Our net revenues were also affected by larger than anticipated rebates and charge backs to government payers in the United States. And finally, our distributor adopted a tighter inventory management at the end of our third quarter, which resulted in lower orders in August. The situation appears to have normalized, judging from new ordering since the beginning of September.

Our third quarter consolidated revenues were down 12.8% compared to the same quarter last year, reaching $14 million compared to $16.1 million.

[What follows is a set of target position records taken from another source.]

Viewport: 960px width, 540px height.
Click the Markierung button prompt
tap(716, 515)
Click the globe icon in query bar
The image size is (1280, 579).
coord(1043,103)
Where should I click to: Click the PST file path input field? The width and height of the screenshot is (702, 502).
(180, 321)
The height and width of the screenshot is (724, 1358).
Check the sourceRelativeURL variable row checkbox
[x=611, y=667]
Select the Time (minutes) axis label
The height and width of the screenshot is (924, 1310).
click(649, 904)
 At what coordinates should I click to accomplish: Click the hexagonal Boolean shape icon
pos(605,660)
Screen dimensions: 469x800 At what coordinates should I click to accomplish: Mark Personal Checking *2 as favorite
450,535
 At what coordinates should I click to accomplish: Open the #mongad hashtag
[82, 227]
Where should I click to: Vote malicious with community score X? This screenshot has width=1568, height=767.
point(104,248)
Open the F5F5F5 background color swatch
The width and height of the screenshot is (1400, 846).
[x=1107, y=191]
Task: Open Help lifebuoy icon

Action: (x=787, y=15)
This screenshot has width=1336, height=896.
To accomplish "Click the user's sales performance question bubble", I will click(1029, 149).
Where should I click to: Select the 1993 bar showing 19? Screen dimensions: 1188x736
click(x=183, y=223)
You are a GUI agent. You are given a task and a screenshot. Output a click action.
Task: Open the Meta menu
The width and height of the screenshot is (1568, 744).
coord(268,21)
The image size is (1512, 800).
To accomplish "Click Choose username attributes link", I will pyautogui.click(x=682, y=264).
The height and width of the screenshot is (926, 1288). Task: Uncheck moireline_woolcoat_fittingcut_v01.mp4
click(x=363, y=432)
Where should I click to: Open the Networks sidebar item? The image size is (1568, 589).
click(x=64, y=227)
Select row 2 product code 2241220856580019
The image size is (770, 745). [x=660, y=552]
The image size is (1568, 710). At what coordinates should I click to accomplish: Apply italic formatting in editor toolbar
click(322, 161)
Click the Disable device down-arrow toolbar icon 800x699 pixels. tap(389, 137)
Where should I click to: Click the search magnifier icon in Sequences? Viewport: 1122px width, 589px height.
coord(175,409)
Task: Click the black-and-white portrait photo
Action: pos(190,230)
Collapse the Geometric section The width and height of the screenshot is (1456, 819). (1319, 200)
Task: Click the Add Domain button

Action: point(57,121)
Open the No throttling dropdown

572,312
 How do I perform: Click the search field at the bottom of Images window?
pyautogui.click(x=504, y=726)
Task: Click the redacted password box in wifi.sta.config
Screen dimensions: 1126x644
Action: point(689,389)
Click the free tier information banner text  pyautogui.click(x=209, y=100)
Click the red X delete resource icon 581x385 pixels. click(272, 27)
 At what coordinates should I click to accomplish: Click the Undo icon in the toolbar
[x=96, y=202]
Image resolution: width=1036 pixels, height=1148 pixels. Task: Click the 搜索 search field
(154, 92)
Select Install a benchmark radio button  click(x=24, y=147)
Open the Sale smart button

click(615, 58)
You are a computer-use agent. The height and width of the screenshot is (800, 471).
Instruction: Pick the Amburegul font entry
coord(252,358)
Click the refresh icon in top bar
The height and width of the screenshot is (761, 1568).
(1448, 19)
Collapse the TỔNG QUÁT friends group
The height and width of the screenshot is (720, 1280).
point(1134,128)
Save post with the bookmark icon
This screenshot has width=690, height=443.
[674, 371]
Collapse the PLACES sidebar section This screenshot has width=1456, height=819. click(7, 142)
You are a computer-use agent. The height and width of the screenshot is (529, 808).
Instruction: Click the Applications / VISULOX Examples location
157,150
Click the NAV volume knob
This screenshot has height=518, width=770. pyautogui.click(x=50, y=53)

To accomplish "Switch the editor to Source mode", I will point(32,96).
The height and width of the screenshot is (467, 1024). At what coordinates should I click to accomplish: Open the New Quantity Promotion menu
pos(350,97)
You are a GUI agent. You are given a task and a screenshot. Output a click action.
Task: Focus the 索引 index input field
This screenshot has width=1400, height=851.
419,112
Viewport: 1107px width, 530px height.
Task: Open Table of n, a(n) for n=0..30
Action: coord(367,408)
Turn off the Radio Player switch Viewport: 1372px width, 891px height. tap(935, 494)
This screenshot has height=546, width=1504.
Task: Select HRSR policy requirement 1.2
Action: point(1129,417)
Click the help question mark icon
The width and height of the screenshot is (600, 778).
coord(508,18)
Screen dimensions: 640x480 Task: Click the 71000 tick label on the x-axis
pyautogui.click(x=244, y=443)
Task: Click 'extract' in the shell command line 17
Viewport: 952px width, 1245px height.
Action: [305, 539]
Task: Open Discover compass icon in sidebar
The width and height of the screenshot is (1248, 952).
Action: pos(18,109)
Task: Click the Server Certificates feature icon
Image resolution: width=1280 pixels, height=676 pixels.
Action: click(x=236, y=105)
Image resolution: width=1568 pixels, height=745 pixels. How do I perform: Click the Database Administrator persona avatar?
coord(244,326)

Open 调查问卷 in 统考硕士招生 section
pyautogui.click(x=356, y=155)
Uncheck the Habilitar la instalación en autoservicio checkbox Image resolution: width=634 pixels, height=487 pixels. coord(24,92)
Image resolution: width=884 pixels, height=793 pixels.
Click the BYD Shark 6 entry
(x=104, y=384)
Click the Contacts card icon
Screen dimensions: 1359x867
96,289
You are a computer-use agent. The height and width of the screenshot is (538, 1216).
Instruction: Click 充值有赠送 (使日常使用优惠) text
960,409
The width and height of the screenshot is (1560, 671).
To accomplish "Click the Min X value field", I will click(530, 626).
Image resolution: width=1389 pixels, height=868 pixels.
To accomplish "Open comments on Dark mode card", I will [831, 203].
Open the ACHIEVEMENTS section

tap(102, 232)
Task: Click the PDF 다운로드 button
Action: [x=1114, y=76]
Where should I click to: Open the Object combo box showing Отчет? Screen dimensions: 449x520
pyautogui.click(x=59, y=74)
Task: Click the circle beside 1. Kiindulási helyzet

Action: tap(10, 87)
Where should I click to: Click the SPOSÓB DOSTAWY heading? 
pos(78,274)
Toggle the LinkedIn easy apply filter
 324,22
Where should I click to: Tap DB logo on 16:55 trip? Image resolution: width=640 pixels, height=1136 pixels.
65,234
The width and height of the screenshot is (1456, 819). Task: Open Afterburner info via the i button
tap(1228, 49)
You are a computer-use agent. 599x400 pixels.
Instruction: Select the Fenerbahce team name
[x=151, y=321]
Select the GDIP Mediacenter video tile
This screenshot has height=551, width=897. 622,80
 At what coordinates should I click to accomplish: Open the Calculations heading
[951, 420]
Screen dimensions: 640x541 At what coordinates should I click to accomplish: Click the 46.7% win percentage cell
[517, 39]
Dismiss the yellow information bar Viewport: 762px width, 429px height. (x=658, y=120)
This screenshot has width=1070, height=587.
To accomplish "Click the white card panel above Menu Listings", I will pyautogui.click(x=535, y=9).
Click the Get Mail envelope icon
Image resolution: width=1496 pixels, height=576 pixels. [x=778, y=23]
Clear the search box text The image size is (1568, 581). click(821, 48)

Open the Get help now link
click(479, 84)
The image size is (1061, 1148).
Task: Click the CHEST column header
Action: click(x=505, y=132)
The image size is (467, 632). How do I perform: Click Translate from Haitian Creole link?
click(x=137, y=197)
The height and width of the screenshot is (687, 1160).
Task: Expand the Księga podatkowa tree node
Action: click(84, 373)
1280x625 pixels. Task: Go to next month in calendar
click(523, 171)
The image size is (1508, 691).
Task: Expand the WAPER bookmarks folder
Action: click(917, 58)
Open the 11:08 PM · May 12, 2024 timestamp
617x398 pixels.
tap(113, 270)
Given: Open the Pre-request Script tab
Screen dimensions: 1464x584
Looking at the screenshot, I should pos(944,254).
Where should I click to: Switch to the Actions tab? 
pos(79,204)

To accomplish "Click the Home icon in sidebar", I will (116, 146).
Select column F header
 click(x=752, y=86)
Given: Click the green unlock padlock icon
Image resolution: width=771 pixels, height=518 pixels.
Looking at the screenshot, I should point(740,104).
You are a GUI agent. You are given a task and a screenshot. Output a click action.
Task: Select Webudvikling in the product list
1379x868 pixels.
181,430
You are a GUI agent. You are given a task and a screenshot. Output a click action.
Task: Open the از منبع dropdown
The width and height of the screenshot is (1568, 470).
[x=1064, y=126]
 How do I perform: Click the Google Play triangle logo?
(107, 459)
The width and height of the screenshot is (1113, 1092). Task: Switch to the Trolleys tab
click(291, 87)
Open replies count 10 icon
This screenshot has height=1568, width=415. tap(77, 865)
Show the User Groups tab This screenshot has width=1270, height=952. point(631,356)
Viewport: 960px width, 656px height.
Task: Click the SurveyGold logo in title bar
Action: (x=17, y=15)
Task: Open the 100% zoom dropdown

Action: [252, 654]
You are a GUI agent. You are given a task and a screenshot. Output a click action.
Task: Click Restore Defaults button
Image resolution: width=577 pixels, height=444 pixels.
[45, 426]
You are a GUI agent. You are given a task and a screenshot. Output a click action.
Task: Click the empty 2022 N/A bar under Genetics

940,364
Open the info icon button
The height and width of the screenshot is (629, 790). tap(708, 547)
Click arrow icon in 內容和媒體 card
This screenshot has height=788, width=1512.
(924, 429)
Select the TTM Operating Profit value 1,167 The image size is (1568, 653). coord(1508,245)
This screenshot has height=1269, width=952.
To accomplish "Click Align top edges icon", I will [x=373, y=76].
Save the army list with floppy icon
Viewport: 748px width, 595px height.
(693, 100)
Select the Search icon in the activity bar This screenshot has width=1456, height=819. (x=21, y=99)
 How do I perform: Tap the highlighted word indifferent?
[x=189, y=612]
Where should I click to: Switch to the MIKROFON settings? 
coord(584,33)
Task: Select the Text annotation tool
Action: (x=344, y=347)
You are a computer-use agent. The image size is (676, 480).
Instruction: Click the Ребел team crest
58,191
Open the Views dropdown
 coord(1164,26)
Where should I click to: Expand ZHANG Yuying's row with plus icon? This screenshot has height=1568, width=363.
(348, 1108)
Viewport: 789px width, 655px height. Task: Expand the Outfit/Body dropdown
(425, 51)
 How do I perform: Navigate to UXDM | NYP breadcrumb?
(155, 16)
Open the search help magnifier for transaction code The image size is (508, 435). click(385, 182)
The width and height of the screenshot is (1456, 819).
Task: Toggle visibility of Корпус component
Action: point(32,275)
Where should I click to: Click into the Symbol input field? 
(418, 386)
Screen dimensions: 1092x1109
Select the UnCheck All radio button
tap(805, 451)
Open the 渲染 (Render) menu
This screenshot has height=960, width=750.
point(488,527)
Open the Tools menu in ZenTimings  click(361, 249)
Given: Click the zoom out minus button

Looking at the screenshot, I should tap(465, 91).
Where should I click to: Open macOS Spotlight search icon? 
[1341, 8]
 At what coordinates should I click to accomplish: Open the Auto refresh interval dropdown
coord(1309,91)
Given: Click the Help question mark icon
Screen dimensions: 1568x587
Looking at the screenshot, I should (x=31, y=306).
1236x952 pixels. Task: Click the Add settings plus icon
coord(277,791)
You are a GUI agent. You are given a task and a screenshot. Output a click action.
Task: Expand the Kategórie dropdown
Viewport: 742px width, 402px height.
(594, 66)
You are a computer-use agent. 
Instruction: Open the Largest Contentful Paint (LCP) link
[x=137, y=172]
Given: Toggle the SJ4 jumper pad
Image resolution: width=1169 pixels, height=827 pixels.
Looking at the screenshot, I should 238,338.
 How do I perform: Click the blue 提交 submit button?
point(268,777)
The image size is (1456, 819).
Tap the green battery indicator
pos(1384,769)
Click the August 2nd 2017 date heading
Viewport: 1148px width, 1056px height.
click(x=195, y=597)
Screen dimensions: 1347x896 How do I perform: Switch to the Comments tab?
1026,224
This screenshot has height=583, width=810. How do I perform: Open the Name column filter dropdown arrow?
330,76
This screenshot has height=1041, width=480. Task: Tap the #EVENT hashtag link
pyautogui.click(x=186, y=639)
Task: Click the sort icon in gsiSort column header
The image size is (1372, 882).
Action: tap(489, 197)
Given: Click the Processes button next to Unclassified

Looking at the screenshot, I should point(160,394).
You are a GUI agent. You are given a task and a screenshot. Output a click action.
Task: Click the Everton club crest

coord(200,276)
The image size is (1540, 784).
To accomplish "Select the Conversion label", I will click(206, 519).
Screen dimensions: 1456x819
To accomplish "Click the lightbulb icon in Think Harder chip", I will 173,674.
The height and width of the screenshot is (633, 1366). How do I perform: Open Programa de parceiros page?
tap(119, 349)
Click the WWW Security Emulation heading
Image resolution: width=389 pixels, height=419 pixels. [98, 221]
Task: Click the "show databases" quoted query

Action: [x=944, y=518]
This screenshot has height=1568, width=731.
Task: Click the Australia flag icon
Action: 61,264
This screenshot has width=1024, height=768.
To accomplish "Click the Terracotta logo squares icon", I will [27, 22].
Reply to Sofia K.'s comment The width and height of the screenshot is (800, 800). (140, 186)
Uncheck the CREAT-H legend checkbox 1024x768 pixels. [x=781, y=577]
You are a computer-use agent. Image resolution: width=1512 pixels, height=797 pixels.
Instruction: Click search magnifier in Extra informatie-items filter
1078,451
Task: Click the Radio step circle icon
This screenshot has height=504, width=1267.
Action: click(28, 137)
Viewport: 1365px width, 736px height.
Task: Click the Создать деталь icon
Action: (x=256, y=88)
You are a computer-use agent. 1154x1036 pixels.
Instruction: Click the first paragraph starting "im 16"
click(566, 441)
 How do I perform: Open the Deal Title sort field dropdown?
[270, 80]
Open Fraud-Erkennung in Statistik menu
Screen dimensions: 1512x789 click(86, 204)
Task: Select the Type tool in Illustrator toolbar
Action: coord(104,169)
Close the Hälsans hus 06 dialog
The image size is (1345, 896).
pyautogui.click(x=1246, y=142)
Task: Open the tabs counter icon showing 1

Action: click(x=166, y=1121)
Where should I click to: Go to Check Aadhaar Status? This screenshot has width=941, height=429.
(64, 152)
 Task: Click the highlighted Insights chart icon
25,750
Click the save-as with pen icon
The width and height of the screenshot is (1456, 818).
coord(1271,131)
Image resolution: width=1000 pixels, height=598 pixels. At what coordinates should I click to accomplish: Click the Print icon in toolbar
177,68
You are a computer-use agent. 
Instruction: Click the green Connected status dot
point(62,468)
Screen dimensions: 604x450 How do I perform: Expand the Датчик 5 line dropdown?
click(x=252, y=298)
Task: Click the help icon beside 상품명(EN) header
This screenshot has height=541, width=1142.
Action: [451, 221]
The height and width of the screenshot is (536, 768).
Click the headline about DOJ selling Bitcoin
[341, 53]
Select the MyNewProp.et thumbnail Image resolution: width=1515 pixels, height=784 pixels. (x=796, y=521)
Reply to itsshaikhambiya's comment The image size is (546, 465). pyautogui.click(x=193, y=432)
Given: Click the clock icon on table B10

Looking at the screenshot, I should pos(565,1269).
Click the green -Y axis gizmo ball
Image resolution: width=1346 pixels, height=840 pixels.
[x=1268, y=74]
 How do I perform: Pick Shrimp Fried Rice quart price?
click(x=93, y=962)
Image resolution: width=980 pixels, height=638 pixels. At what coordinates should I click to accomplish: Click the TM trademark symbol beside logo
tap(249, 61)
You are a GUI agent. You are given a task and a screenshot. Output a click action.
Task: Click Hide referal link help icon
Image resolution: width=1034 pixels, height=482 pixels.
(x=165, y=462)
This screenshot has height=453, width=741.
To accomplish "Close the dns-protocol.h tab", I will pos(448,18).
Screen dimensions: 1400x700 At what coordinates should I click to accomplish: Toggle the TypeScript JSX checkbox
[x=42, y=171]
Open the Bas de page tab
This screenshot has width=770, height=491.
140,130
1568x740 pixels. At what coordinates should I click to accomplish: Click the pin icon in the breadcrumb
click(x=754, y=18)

EGRIFTA sales amounted to $6.9 million, representing a decrease of 25%. Based on the first six weeks of Q4, we are confident EGRIFTA SV sales will resume growing compared to Q4 2019.

Trogarzo sales did marginally better, increasing 3.8%. In Q3 2020, sales reached $7.2 million compared to $6.9 million in Q3 2019, despite the challenges of COVID.

While new prescription growth was lower than anticipated, we are encouraged by the high compliance and adherence rate of Trogarzo patients. Cost of goods sold in the third quarter of 2020 amounted to $4.6 million, down from $6.1 million for the same quarter last year. This is due in large part to lower sales of EGRIFTA and is somewhat offset by a higher proportion of Trogarzo sales, which carries a higher cost of goods.

As we advance the development of tesamorelin in NASH and of our SORT1+ technology in oncology, R&D expenses are increasing. In Q3 2020, they stood at $4.3 million compared to $2.1 million for the same quarter last year. R&D expenses also include expenses related to the medical science liaison team and medical education activities in the U.S. and in Europe.

Selling expenses in the third quarter were up 9%, standing at $7 million compared to $6.4 million for the same period last year. This is mainly associated to increased activities in Europe, as we geared up for the launch of Trogarzo in Germany in September.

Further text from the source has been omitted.